Artificial Intelligence and Deep Learning

Deep learning architectures (convolutional neural networks, recurrent neural networks, transformers) are being explored for genomic prediction. They can automatically learn feature representations from marker data, potentially capturing non-additive effects and interactions without explicit modeling. Early results in pigs are promising but inconsistent; deep learning often fails to outperform linear models unless the reference population is very large (Waldmann et al., 2022). Moreover, interpretability remains a challenge. Nonetheless, as computational power increases and datasets grow, AI-driven models may become more prevalent.

Sequencing and Whole-Genome Scans

The cost of whole-genome sequencing continues to drop, enabling the use of sequence-level data rather than sparse SNP arrays.

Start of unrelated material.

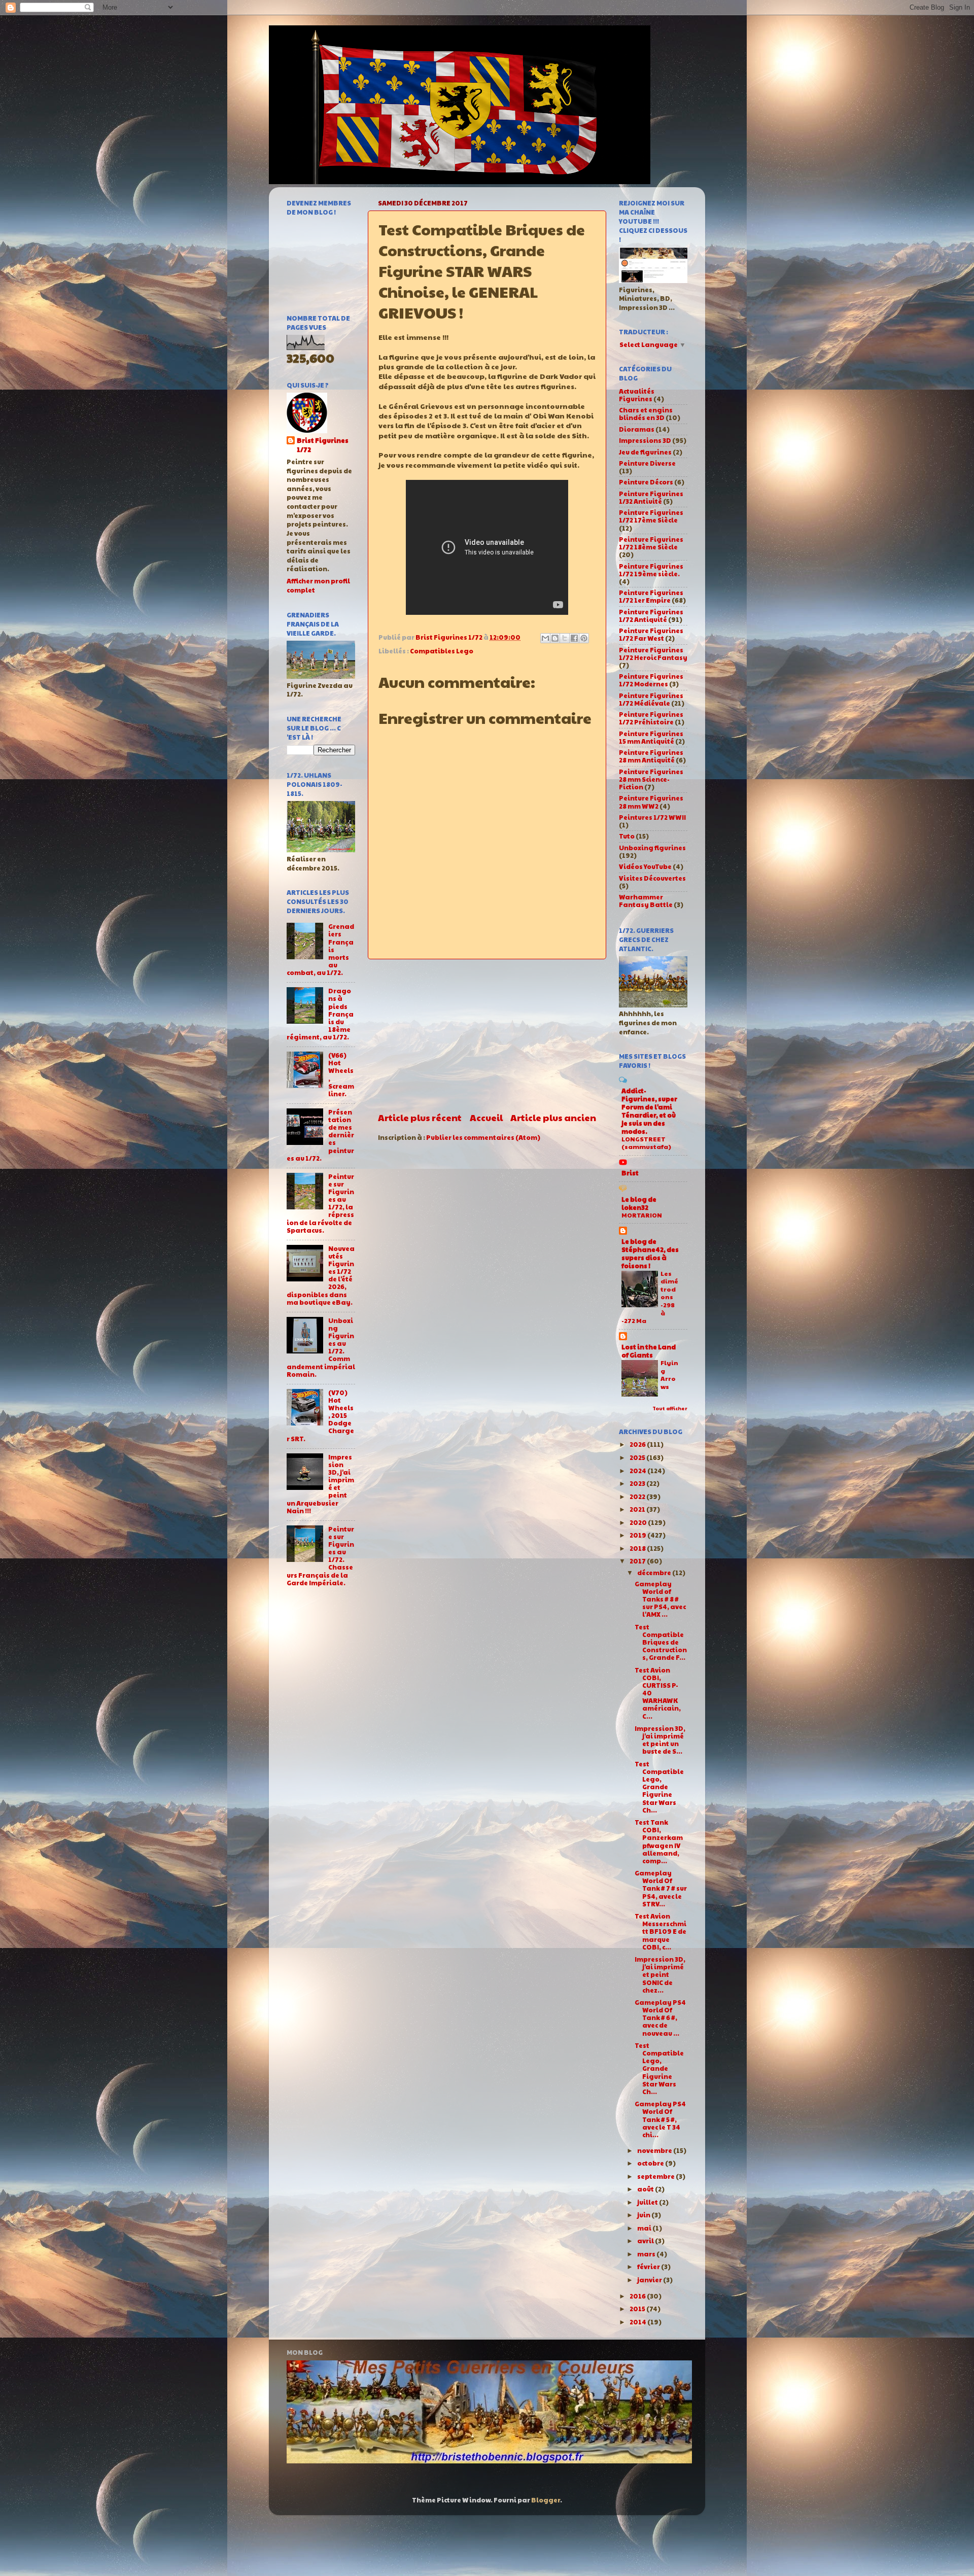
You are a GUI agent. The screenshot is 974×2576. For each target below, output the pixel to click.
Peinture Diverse (647, 463)
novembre (655, 2150)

Sequence data captures causal variants directly, or at least in stronger linkage disequilibrium with them, offering the potential for higher accuracy and across-breed prediction. However, sequence data introduces massive dimensionality (millions of variants), requiring efficient dimension reduction or variable selection techniques. Studies in pigs have shown moderate gains from sequence data compared to high-density chips (van den Berg et al., 2019). Using sequence data also enables imputation to recover missing genotypes and can facilitate detection of rare variants.

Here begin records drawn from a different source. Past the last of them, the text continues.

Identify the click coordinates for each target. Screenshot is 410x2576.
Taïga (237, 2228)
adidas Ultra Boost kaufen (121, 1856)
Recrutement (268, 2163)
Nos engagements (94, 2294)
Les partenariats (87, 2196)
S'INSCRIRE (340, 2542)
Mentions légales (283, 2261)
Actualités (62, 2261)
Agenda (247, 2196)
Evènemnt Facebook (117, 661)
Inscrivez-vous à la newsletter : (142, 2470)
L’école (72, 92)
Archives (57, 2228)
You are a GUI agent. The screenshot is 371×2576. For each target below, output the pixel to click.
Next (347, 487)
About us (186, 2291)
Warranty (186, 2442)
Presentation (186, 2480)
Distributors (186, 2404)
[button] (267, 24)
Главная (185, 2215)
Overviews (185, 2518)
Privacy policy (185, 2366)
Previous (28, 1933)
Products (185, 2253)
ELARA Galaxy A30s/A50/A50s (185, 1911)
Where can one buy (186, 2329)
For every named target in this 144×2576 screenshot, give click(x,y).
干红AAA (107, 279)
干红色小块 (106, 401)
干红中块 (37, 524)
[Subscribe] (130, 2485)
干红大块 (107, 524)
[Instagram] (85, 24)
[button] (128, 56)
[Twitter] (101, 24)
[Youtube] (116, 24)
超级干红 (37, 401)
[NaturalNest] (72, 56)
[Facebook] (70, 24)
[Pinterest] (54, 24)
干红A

International Data Exchange and Meta-Analyses

Genetic evaluations typically rely on national or company-specific databases, which limits sample sizes. International collaborations (e.g., the PigGen consortium, ICAR guidelines) aim to share data across countries and breeding organizations. This requires harmonization of trait definitions, standardization of recording protocols, and methods to handle genetic group differences (population stratification). Meta-analyses combining reference populations from multiple environments can increase accuracy and support selection in smaller breeds. Privacy and proprietary concerns remain barriers, but progress is being made in federated learning approaches that keep data local while sharing model parameters.

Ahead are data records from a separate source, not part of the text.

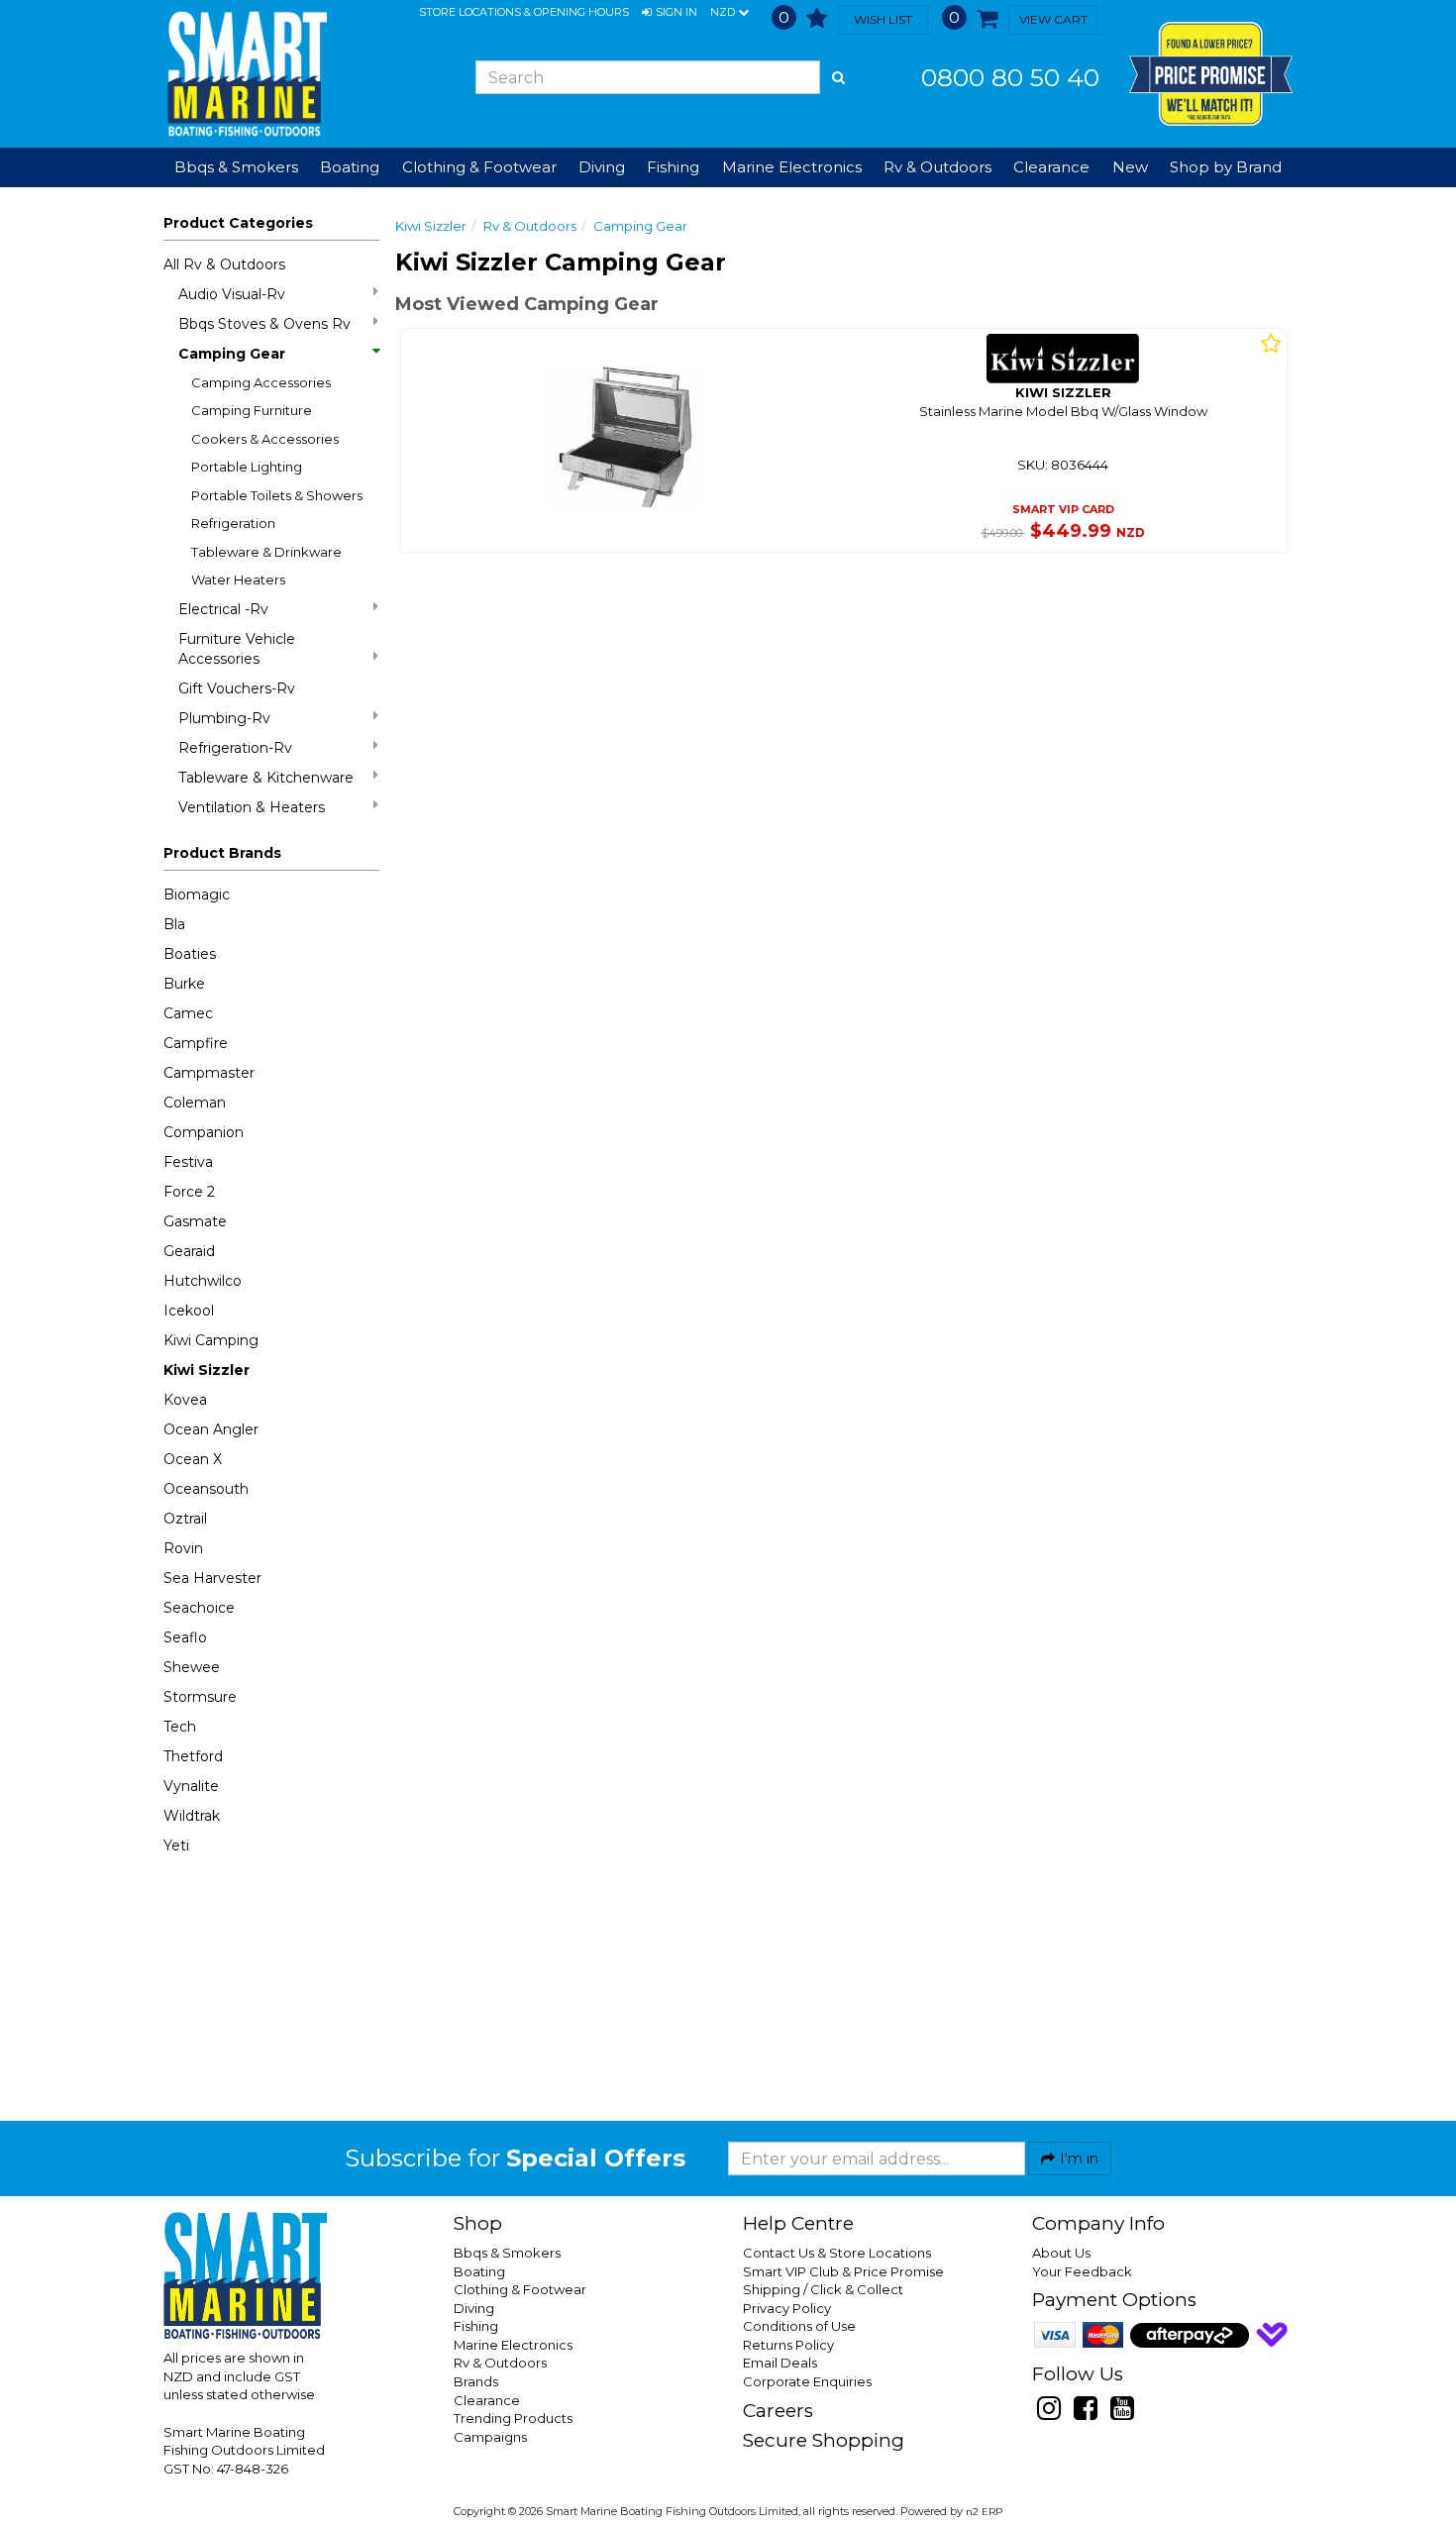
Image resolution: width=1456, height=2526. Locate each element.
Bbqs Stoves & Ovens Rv (264, 324)
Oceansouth (206, 1489)
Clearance (1051, 167)
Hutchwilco (202, 1281)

Genomic Selection for Crossbred Performance

Most commercial pigs are crossbred, yet genetic evaluation is often based on purebred nucleus data. The genetic correlation between purebred and crossbred performance is often less than 1, meaning that selection for purebred traits may not optimize crossbred outcomes. Genomic selection models that incorporate crossbred records (e.g., using breed-of-origin of alleles) can improve prediction for crossbred traits. Methods like breed-specific allele substitution effects and partial least squares are being developed to capture breed complementarity. This area holds great promise for closing the gap between nucleus selection and commercial productivity.

Conclusion

Accurate estimation of breeding values is the cornerstone of modern pig breeding. Over the past two decades, the shift from pedigree-based BLUP to genomic models—particularly GBLUP and ssGBLUP—has significantly increased prediction accuracy and accelerated genetic progress. These models enable breeders to select more confidently for complex, economically important traits, ultimately contributing to healthier, more efficient pigs and a more sustainable pork industry.

Nevertheless, challenges remain. Data quality and quantity, computational demands, non-additive genetic effects, and genotype-by-environment interactions require ongoing attention. Future innovations in multi-omics integration, artificial intelligence, whole-genome sequencing, and international data sharing promise to further refine genetic evaluation. Breeders who invest in these advanced tools and adapt their programs accordingly will be best positioned to meet the growing global demand for pork while maintaining genetic diversity and animal welfare.

By staying at the forefront of genetic evaluation methodology, the pig industry can continue to improve productivity, resilience, and profitability in the face of changing environmental and market conditions.